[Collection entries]
=====

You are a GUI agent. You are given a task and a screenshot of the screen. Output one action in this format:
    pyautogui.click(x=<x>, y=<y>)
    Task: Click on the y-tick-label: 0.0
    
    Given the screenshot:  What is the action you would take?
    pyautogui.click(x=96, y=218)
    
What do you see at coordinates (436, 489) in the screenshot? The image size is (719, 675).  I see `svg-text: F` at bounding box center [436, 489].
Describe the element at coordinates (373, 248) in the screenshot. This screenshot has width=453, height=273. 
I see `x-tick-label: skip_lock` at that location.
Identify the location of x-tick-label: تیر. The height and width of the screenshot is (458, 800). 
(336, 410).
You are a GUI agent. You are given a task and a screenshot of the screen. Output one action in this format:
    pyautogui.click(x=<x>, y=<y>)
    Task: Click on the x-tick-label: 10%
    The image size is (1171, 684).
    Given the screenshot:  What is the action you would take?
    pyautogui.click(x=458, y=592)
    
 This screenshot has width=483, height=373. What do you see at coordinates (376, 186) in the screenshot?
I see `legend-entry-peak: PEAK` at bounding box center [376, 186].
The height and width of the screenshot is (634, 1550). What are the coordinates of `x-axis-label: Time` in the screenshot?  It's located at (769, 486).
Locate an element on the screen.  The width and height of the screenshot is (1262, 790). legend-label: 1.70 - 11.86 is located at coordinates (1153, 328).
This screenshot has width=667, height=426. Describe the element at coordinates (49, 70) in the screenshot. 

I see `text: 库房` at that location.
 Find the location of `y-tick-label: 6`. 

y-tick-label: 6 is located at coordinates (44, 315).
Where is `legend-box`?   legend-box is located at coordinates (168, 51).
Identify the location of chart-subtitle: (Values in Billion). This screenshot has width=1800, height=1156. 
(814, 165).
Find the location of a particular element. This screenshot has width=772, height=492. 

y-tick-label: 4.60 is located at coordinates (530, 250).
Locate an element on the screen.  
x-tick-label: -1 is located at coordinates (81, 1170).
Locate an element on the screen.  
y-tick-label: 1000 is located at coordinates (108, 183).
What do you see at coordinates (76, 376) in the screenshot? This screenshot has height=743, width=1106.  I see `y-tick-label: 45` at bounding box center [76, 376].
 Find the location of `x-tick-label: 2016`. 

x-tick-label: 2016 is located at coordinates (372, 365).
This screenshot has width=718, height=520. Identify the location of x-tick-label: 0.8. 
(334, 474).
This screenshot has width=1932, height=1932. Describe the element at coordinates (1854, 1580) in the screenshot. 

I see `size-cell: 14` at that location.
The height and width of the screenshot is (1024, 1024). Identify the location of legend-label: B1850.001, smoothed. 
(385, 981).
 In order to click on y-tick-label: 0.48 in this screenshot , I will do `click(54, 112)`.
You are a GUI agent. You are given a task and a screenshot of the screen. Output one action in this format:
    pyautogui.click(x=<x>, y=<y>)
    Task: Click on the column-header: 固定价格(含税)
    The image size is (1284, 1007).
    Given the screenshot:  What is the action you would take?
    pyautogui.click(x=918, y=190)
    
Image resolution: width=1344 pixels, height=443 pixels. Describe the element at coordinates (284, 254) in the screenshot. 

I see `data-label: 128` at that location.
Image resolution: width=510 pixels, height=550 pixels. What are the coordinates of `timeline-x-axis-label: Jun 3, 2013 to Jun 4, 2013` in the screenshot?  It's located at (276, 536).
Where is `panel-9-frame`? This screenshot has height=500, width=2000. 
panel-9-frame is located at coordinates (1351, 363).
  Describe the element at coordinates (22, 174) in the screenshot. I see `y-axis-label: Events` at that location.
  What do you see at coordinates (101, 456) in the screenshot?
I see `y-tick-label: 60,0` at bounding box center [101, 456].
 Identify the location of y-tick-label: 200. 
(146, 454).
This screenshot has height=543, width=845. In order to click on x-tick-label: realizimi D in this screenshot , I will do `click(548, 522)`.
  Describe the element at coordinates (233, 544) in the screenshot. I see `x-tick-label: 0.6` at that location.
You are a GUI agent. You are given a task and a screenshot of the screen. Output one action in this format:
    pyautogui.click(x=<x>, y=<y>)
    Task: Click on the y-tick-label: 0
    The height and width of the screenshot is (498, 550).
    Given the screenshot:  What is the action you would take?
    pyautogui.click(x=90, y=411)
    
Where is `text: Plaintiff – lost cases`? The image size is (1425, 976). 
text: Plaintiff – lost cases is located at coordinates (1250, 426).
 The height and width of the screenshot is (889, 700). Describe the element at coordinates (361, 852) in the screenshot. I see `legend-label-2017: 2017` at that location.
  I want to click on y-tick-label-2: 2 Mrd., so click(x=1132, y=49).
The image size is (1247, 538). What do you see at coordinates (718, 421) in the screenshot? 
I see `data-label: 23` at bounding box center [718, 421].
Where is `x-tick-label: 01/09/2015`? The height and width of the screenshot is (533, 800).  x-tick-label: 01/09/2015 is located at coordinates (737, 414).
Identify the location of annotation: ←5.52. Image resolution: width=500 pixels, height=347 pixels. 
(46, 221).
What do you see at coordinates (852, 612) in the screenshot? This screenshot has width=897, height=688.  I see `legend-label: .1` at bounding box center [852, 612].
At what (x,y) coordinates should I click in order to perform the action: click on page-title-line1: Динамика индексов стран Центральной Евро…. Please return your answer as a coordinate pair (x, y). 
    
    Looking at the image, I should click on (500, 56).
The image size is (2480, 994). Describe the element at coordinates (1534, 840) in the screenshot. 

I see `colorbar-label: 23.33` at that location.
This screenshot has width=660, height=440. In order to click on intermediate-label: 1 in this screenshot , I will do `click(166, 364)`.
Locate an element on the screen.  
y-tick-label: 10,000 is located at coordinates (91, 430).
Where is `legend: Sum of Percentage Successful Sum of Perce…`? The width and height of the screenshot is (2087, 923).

=====

__Job__.
Report every line in the records above that contains the word "Describe", copying each one in full.

__Result below__.
Describe the element at coordinates (373, 248) in the screenshot. This screenshot has width=453, height=273. 
This screenshot has width=667, height=426. Describe the element at coordinates (49, 70) in the screenshot. 
This screenshot has width=1932, height=1932. Describe the element at coordinates (1854, 1580) in the screenshot. 
Image resolution: width=1344 pixels, height=443 pixels. Describe the element at coordinates (284, 254) in the screenshot. 
  Describe the element at coordinates (22, 174) in the screenshot. I see `y-axis-label: Events` at that location.
  Describe the element at coordinates (233, 544) in the screenshot. I see `x-tick-label: 0.6` at that location.
 The height and width of the screenshot is (889, 700). Describe the element at coordinates (361, 852) in the screenshot. I see `legend-label-2017: 2017` at that location.
The image size is (2480, 994). Describe the element at coordinates (1534, 840) in the screenshot. 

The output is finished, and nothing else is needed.